Privacy commissioner launches probe into Notley's former chief of staff
UCP is alleging John Heaney interfered in a freedom of information request for political reasons
Alberta privacy commissioner Jill Clayton has opened an investigation into possible political interference by John Heaney, the former chief of staff to Premier Rachel Notley.
Clayton decided to investigate after United Conservative Party MLA Nathan Cooper complained Heaney interfered in a freedom of information request filed by party research staff.
In a letter sent to Cooper, Notley and Service Alberta Minister Stephanie McLean in late January, Clayton confirmed she will hold a hearing into the matter, where witnesses will be called to testify.
Clayton will also issue orders to produce documents and ask for written submissions from the UCP caucus, executive council and Service Alberta.
"Considering the serious allegations that have been raised by the UCP caucus, and my own concerns, I have decided to conduct an investigation," Clayton wrote.

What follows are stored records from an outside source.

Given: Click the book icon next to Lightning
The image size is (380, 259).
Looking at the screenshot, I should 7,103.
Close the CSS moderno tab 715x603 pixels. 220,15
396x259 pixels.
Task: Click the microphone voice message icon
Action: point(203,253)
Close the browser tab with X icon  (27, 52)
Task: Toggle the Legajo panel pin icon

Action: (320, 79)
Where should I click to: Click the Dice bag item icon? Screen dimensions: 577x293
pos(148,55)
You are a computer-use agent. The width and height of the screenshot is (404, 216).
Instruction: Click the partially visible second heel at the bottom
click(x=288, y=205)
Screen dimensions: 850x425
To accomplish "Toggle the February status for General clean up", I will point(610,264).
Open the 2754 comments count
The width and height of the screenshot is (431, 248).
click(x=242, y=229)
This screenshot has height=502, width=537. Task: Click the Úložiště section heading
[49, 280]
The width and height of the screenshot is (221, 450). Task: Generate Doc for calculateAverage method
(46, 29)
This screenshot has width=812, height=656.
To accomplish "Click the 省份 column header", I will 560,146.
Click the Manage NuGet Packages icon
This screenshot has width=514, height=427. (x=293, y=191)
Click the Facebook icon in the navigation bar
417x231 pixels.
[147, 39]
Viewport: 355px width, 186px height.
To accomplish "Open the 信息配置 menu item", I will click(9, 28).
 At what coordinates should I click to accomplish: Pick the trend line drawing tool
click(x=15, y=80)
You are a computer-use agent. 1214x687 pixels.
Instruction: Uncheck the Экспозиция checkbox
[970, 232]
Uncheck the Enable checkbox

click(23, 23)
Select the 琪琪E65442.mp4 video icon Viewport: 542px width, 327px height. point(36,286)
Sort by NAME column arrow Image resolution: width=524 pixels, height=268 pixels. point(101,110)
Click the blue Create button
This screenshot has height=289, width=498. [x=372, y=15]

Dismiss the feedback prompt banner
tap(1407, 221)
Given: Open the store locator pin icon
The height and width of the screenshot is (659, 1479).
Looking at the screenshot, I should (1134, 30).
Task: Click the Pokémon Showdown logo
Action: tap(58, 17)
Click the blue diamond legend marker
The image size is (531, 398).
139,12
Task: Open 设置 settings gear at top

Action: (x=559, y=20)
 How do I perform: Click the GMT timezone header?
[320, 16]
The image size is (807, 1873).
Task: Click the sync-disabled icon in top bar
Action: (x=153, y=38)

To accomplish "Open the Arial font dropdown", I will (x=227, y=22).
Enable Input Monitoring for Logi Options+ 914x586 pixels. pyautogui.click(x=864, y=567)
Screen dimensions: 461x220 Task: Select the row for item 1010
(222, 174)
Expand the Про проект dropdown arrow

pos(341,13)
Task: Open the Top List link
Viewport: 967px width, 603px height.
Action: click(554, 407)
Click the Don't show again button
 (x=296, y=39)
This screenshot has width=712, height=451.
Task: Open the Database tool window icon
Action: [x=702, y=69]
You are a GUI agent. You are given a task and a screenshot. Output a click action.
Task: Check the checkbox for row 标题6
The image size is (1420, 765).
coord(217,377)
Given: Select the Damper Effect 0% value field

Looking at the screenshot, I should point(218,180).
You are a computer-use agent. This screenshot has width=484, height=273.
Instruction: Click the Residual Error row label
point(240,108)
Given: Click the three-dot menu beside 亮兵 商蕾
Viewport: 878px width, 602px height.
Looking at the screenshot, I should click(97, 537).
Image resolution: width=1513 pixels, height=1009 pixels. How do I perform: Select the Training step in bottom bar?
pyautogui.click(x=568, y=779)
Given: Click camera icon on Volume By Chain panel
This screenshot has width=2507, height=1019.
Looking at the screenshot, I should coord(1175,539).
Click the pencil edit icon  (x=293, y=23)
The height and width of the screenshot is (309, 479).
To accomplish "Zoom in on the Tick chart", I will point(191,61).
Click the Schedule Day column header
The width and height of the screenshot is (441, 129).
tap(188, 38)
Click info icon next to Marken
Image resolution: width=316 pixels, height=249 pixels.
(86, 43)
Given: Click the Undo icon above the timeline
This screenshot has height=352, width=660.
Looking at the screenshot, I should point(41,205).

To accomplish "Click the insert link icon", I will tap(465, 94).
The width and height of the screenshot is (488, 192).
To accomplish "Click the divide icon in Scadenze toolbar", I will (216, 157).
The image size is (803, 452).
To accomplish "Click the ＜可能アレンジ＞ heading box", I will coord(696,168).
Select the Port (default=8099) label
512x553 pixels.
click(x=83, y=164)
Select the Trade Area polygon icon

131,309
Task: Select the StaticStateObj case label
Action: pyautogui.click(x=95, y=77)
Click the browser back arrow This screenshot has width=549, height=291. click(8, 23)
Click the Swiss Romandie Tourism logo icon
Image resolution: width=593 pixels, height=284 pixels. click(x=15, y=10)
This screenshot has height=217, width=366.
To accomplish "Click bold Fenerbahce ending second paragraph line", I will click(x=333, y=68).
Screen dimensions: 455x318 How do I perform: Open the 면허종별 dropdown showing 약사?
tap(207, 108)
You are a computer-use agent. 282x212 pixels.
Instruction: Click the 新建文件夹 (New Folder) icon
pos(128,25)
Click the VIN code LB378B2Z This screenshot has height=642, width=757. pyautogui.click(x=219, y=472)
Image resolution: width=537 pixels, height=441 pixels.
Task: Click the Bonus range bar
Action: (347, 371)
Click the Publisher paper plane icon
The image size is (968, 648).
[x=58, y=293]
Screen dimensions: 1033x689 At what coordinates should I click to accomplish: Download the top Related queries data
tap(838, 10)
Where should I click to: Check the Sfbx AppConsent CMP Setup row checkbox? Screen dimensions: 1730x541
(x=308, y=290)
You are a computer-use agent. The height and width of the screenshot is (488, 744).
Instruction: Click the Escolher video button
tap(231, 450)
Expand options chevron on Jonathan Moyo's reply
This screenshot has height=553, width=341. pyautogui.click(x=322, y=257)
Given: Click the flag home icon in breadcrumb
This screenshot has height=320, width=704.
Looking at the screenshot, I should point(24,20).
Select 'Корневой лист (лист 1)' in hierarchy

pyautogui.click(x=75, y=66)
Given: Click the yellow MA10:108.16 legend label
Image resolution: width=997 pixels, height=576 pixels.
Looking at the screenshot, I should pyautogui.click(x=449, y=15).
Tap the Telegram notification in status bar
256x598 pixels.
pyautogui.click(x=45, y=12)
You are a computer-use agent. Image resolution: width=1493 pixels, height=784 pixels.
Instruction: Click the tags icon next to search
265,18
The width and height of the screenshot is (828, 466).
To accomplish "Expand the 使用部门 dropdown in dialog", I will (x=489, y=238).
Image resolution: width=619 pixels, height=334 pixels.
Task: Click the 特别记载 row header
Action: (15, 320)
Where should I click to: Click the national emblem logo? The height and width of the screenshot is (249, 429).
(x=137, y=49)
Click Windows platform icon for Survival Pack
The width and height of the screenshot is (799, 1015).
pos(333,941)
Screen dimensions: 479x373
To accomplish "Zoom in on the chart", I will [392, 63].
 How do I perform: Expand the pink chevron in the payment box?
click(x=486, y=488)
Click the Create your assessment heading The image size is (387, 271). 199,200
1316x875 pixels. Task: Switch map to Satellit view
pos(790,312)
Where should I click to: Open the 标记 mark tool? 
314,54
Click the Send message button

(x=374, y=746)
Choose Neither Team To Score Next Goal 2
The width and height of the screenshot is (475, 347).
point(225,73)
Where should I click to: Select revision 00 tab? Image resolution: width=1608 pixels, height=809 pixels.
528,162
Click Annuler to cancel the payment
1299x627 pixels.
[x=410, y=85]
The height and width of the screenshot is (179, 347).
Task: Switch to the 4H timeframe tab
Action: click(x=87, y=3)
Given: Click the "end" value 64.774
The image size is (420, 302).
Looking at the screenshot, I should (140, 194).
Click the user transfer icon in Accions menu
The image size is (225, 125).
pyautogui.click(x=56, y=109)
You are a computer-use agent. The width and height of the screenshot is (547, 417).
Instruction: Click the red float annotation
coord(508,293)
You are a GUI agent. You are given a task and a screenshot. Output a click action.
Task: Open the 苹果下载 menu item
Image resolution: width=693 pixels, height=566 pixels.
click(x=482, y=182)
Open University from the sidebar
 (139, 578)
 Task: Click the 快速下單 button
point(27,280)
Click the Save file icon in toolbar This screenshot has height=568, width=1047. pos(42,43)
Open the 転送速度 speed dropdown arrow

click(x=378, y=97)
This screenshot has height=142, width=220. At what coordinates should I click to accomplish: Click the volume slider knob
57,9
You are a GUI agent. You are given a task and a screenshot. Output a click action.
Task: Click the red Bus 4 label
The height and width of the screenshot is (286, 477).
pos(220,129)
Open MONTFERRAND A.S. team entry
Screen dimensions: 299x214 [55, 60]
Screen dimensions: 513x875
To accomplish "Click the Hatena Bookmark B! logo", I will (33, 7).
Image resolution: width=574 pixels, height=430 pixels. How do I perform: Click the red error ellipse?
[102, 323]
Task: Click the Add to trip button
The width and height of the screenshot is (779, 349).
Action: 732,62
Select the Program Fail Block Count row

Heaney left the premier's office late last summer.
The issue arose when UCP staff filed a freedom of information request seeking email logs from executive council.
They found an email within the records they received that suggested Heaney wanted to hold off on releasing information until he and another senior staff member in Notley's office talked about it.
Cooper alleged in his complaint that Heaney's intervention created a two-month delay. In the end, the material in question was not released.
In question period Tuesday, Cooper said the UCP wants the hearing on the complaint to be conducted in public.
"I will certainly take the member's suggestion under consideration as we go forward," Childrens Services Minister Danielle Larivee said.
Larivee, responding for an absent Service Alberta Minister Stephanie McLean, said the government will co-operate with Clayton's investigation. The government will not comment further on the case.
Last fall, the commissioner opened a probe into why 800,000 emails were deleted by employees in the Service Alberta, transportation, education and executive council ministries.
The UCP learned about the deleted emails through a freedom of information request, which prompted Cooper to lay a complaint with the privacy commissioner in late September.